** start **

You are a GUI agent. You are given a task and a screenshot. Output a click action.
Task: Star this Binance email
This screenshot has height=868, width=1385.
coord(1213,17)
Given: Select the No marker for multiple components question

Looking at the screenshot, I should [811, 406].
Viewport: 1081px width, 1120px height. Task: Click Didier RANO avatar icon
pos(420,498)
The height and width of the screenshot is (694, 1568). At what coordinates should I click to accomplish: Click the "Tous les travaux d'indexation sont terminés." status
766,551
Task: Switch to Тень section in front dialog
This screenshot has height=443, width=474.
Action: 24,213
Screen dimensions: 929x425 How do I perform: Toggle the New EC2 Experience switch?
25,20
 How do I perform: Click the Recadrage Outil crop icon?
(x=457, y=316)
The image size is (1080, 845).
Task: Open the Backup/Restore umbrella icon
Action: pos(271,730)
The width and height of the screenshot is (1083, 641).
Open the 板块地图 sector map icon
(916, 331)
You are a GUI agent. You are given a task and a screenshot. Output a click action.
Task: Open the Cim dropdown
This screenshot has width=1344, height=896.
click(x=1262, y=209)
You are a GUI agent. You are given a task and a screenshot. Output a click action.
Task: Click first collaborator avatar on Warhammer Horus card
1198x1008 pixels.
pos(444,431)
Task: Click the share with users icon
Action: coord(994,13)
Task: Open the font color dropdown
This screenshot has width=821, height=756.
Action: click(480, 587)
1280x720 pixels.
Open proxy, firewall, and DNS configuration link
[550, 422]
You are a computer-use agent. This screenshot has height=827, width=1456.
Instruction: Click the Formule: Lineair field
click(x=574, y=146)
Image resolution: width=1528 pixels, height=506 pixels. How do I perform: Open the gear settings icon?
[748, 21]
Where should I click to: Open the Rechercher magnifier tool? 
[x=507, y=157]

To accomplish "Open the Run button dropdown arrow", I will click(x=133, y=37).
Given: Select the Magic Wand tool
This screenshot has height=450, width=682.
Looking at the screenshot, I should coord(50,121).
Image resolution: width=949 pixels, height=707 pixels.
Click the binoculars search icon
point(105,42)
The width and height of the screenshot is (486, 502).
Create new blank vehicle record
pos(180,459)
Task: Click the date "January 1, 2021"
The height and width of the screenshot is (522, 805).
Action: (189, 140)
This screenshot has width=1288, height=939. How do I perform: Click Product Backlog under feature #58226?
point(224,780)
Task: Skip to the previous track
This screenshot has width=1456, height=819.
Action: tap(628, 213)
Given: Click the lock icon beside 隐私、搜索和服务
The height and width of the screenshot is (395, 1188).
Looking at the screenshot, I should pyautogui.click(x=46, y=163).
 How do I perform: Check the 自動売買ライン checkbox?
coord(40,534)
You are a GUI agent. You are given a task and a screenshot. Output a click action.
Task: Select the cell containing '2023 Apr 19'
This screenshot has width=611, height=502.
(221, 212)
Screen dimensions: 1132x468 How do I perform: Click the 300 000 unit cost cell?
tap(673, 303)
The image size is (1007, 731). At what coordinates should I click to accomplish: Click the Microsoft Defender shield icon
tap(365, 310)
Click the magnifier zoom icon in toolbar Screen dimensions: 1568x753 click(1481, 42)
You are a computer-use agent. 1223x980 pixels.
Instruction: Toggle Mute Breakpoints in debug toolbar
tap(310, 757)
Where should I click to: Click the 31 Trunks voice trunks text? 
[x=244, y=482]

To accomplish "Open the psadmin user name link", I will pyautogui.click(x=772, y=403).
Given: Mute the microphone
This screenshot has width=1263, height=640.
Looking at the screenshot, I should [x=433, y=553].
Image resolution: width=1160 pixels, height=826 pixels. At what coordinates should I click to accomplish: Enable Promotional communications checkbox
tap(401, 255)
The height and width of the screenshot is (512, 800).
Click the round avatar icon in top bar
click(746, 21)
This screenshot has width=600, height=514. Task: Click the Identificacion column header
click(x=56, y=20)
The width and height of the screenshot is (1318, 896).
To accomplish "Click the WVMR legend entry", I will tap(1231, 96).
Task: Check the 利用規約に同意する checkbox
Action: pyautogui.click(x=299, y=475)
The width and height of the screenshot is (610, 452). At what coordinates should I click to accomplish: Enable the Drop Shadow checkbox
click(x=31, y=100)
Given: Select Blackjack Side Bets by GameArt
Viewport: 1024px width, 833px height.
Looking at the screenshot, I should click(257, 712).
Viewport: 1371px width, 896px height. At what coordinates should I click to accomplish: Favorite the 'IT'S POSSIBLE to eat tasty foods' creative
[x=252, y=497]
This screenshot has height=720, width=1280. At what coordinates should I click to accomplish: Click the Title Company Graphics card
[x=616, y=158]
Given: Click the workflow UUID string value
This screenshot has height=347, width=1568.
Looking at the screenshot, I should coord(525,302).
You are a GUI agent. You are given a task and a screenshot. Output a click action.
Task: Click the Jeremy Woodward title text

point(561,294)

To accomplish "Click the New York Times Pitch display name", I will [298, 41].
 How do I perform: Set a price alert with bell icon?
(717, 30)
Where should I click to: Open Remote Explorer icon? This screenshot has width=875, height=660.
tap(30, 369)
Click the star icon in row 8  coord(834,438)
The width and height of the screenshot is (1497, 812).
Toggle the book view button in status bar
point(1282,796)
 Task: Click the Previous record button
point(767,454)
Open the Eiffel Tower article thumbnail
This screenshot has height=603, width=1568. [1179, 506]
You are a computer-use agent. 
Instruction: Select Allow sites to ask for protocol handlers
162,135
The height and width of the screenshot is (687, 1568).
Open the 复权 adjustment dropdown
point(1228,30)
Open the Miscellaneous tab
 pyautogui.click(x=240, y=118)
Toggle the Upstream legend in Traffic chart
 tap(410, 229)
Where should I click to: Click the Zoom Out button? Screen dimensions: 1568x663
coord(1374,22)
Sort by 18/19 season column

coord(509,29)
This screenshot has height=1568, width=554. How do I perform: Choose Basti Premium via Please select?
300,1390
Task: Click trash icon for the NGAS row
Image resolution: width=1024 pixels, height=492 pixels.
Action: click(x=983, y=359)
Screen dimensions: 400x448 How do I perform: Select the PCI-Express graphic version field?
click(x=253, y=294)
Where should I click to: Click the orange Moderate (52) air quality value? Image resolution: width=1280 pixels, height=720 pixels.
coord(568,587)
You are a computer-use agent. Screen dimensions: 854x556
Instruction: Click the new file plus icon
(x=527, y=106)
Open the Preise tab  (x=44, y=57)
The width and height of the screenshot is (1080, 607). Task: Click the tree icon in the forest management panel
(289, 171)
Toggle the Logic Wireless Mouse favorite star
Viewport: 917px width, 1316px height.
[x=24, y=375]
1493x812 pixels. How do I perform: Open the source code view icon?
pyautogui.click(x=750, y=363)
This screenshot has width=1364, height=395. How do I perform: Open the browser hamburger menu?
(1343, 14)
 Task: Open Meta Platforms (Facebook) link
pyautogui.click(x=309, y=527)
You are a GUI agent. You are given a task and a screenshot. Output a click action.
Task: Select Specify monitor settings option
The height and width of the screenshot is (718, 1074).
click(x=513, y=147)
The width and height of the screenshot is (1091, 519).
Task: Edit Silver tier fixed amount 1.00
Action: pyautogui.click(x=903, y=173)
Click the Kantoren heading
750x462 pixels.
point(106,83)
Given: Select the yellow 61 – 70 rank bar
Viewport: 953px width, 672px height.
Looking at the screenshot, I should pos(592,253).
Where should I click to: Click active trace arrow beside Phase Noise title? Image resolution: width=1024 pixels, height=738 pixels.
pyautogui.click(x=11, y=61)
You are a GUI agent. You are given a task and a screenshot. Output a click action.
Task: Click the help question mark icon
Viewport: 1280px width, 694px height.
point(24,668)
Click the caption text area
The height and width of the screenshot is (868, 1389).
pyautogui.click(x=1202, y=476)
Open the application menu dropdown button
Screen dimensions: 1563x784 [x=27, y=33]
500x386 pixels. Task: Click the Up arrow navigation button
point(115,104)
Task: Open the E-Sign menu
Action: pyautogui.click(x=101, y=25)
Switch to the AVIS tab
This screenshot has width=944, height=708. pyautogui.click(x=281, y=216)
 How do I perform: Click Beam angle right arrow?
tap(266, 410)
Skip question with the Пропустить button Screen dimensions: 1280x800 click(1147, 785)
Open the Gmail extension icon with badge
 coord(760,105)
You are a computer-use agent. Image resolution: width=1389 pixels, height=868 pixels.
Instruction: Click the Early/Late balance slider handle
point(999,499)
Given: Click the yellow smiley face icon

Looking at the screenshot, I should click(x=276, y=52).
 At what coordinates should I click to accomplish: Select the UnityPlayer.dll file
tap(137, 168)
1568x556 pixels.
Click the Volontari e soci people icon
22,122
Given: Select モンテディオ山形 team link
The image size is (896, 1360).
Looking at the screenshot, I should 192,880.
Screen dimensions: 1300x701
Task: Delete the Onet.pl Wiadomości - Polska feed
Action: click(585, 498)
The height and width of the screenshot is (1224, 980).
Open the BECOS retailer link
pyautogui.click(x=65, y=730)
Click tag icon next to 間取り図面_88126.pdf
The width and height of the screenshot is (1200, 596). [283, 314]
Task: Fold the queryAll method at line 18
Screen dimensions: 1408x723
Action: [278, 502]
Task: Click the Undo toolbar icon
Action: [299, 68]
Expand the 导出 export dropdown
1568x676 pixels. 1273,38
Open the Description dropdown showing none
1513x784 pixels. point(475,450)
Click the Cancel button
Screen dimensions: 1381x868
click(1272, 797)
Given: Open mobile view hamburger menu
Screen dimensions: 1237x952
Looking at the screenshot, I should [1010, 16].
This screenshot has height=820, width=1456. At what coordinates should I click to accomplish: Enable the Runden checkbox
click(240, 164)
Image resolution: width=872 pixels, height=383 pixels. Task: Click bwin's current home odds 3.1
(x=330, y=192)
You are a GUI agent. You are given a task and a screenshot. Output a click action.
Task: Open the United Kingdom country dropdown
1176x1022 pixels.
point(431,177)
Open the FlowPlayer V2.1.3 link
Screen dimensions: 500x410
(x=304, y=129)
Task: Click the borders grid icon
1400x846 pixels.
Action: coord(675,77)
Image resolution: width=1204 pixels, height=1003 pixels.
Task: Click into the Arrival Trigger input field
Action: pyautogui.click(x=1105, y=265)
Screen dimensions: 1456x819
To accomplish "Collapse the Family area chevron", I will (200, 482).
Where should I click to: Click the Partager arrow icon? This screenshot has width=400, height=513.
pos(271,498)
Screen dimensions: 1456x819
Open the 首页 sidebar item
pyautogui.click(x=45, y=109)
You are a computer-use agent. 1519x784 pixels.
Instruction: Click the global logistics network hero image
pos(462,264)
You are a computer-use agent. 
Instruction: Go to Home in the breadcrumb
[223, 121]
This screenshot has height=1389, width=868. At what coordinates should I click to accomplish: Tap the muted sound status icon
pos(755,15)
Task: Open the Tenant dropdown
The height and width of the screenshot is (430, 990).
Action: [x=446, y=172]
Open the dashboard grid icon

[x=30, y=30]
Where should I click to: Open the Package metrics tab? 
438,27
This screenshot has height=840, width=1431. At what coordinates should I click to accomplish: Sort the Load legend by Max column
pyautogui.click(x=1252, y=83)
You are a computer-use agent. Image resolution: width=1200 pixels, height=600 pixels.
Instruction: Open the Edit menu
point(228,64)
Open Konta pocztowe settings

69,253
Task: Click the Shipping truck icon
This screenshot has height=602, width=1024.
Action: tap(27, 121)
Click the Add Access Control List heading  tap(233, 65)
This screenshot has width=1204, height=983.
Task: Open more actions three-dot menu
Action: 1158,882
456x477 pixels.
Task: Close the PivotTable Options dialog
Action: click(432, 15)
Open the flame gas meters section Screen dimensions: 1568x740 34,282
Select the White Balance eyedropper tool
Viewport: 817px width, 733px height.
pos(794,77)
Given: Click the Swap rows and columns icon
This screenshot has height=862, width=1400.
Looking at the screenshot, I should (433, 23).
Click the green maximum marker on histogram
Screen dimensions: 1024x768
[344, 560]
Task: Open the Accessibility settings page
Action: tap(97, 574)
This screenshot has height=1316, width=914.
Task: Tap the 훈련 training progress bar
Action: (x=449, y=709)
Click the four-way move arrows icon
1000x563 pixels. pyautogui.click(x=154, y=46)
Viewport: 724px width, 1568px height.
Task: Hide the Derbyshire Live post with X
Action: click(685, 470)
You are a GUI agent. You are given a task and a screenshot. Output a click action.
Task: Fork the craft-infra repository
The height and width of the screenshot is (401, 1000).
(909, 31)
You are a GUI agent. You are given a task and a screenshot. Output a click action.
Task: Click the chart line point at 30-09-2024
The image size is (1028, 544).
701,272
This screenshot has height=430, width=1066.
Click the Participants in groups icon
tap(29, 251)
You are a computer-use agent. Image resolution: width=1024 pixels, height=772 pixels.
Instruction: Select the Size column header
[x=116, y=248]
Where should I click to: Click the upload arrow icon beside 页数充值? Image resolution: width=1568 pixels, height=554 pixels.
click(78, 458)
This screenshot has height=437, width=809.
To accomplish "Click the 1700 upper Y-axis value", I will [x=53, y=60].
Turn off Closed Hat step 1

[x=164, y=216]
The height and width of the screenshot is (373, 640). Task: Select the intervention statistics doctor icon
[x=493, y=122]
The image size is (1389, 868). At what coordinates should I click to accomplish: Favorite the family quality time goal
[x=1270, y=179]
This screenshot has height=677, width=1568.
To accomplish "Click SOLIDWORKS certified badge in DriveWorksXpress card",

** end **

→ **Work to be completed**
How many lines in the items above contain the string "magnifier"? Matching is case-sensitive, and the reply should be the number alone.

→ **Answer to the exercise**
2